Ecce Puer (conosciuto anche come Portrait de l’enfant Alfred Mond, Enfant anglais, Impression d’enfant e Enfant de Nazareth) è un’opera di Medardo Rosso che rappresenta la visione di purezza davanti ad un mondo banale, lo stupore di un bambino davanti ad un evento che ad un adulto appare banale. Esistono numerose versioni di questo soggetto, sia in cera come quest’opera della GAM di Verona, che in bronzo e in gesso.
La scultura è realizzata con due materiali, il sottile strato di cera che compone la finitura estetica del volto e uno spesso strato di gesso interno che funge da supporto alla cera. La tecnica di Medardo Rosso prevedeva la realizzazione di un prototipo in argilla che veniva calcato in gesso. In seguito, per mezzo delle controforme, l’artista procedeva all’esecuzione del colaggio della cera fusa all’interno degli stampi.
L’opera presentava diverse fessurazioni e sollevamenti diffusi su tutta la superficie, in particolar modo sul retro, con fenomeni di distacchi dal supporto sottostante il gesso. Numerose mancanze materiche erano localizzate lungo il bordo inferiore e posteriore del modello. Le crettature del sottile strato di cera sono imputabili alla tecnica di realizzazione dell’opera che vede la coesistenza di materiali diversi tra loro, quali il gesso e la cera. La presenza di una materia deformabile e sensibile al calore come la cera, a contatto con un materiale rigido e immodificabile come il gesso, in presenza di sbalzi termici ha innescato fenomeni di ritiro con conseguenti fessurazioni e distacchi.
È stata eseguita un TAC dell’opera per lo studio della tecnica di realizzazione e una migliore comprensione del degrado. Le indagini stratigrafiche al MO, al SEM-EDS e FT-IR sono state effettuate per l’identificazione dei materiali costitutivi della patinatura.

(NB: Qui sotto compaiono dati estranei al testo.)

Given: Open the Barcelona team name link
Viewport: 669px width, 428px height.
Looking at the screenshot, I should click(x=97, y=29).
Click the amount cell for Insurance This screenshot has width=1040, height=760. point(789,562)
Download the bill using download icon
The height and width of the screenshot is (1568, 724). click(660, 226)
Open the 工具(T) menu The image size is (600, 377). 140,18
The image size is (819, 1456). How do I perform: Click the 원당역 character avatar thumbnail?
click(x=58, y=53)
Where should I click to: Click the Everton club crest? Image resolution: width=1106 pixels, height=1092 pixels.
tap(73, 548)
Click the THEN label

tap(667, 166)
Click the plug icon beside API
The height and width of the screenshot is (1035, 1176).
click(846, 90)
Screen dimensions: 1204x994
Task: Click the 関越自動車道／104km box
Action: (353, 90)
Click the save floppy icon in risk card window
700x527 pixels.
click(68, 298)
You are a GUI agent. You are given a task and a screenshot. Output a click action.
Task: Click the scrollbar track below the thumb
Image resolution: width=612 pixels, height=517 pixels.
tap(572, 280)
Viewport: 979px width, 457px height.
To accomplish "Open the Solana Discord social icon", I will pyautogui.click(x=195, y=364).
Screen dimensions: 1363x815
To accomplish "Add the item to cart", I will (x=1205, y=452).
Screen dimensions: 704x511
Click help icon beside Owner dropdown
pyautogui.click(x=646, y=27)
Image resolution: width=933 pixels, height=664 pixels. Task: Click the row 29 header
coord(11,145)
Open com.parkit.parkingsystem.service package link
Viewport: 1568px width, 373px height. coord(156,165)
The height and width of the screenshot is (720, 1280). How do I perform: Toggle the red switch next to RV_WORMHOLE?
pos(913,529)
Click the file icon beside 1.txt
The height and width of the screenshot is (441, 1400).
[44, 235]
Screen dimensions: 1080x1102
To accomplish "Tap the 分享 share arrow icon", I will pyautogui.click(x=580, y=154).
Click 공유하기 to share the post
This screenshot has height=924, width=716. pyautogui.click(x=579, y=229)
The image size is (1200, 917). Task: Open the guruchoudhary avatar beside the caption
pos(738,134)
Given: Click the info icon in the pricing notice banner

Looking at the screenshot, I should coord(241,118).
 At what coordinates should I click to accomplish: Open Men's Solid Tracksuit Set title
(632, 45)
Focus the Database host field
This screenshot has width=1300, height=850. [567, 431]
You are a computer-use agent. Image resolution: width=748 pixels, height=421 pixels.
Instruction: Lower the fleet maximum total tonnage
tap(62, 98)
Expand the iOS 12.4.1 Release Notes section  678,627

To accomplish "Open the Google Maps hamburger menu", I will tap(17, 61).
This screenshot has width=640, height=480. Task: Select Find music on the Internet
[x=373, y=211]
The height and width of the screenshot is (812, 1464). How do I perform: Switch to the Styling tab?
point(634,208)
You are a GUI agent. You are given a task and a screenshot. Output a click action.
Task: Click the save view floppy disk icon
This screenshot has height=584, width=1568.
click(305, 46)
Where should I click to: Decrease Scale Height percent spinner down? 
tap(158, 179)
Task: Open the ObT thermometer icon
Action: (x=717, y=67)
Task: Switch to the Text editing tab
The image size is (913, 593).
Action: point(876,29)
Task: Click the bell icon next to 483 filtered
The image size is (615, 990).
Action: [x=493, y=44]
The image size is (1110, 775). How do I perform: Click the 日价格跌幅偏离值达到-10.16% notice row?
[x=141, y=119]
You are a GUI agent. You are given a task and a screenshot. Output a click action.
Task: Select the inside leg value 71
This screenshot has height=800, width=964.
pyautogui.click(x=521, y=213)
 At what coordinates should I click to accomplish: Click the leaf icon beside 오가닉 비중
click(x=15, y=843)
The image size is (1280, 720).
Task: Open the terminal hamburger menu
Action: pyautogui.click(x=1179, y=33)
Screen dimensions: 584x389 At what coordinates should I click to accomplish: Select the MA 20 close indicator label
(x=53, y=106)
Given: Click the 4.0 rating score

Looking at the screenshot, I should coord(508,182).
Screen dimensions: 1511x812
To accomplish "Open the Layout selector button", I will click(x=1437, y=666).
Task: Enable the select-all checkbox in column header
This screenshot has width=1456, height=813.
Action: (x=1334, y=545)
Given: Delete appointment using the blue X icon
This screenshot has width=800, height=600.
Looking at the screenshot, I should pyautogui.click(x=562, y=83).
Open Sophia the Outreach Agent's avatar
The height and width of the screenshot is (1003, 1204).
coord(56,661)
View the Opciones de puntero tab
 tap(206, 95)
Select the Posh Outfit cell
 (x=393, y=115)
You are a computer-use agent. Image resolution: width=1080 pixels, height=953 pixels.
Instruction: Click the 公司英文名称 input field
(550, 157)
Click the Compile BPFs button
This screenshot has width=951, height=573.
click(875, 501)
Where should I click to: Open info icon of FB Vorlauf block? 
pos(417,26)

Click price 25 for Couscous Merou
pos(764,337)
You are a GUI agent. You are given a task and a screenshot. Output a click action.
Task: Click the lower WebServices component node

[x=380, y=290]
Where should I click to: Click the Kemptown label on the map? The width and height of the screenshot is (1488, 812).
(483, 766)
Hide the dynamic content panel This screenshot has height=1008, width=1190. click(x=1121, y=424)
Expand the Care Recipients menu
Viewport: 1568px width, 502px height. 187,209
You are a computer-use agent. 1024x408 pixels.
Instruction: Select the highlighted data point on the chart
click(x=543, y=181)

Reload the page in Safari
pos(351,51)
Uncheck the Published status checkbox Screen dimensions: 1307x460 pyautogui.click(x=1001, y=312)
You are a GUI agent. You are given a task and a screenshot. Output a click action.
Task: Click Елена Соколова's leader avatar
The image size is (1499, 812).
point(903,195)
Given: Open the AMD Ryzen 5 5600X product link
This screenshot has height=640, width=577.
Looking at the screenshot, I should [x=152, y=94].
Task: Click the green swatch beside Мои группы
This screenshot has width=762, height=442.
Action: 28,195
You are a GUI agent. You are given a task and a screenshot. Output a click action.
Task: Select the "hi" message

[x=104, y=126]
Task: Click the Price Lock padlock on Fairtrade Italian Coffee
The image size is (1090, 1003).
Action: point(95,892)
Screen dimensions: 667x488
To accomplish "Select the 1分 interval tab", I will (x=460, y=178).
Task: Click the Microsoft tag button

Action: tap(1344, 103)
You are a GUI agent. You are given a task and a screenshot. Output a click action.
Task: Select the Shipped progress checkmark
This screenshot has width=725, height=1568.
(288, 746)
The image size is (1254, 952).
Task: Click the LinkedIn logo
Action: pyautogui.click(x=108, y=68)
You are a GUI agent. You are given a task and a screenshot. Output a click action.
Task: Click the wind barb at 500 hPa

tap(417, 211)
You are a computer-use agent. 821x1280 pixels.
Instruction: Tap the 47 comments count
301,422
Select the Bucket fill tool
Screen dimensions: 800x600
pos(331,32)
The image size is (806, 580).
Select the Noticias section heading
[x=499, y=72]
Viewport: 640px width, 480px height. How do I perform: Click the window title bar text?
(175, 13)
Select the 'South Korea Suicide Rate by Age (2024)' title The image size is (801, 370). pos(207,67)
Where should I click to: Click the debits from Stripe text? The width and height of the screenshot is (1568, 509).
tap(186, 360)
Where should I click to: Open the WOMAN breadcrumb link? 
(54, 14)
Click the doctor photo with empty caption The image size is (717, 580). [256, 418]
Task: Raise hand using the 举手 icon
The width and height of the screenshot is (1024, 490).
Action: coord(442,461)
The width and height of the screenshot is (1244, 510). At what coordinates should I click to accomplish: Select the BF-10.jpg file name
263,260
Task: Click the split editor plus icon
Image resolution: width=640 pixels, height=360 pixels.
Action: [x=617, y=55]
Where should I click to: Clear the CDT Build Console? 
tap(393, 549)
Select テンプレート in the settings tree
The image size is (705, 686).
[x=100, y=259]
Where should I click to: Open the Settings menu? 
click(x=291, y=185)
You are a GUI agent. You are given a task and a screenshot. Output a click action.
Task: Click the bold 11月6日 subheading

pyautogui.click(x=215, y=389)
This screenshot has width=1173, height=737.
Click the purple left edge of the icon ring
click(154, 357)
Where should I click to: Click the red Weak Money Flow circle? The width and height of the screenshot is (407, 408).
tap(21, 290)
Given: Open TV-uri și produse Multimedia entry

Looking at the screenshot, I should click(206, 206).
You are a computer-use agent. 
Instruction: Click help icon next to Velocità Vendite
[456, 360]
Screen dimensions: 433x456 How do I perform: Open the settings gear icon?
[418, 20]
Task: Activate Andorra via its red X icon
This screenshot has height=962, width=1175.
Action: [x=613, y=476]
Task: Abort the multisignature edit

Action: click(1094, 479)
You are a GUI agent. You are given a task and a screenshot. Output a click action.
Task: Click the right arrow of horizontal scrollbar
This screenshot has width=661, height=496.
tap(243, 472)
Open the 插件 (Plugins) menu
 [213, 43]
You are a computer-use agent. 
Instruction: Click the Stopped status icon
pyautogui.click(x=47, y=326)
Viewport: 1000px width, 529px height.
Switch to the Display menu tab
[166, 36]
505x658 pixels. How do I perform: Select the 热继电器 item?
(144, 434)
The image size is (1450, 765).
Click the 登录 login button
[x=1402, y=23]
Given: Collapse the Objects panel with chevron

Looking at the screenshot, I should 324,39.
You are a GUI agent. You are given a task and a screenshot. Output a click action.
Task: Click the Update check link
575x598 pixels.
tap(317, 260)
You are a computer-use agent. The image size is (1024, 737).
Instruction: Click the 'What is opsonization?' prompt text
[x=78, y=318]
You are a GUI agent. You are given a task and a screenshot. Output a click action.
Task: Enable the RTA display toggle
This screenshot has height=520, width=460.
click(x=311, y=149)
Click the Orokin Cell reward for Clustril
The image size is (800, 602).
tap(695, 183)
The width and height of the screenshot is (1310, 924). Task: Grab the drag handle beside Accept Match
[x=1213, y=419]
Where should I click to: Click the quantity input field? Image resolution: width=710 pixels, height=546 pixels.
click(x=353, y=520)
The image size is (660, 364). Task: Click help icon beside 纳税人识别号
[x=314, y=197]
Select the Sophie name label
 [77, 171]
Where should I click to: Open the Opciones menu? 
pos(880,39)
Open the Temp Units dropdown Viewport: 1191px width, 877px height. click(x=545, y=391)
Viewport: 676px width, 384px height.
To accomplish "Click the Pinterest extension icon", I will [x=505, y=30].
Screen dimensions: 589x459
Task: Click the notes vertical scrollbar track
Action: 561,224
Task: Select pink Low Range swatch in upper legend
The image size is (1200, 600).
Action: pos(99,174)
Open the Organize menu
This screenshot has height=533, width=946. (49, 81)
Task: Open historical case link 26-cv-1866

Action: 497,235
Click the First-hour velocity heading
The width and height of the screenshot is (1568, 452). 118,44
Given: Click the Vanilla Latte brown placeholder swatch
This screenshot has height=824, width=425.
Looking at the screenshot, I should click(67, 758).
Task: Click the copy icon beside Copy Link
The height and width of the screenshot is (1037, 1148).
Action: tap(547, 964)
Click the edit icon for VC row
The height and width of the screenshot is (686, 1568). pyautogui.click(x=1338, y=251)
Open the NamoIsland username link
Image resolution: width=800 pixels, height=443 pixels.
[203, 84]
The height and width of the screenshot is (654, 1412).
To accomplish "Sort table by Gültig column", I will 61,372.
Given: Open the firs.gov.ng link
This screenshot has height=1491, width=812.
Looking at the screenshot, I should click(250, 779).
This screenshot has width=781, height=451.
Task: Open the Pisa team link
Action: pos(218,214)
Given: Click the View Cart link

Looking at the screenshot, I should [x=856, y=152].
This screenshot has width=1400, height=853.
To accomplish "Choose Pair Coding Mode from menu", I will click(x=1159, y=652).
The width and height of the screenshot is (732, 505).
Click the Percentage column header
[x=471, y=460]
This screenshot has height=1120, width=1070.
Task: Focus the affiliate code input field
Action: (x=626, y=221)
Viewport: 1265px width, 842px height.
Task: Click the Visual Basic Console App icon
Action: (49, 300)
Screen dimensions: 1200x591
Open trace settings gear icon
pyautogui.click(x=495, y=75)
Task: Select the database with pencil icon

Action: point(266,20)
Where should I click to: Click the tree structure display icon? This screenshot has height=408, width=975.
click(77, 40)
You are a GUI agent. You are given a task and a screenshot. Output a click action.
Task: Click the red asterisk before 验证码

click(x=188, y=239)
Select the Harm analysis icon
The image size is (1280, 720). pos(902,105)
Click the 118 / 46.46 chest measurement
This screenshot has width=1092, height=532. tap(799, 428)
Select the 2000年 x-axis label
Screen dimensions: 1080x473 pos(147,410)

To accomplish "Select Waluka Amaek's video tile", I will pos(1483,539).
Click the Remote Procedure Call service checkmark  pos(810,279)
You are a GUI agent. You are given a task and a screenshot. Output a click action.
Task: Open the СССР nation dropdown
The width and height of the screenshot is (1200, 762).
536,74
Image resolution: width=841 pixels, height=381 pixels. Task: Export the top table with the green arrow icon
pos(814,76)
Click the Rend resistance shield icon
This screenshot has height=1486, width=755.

Dopo la spolveratura della superficie, le zone soggette al distacco della cera dal gesso sono state consolidate con idrossipropilcellulosa in alcol a diverse concentrazioni. Le fessure più importanti e le lacune sono state sigillate con cera pigmentata a tono con l’originale e ausilio di micro spatola calda. Sulle ricostruzioni di maggiori dimensioni è stato effettuato un ritocco pittorico a puntinato con colori a vernice, per la riconoscibilità dell’intervento.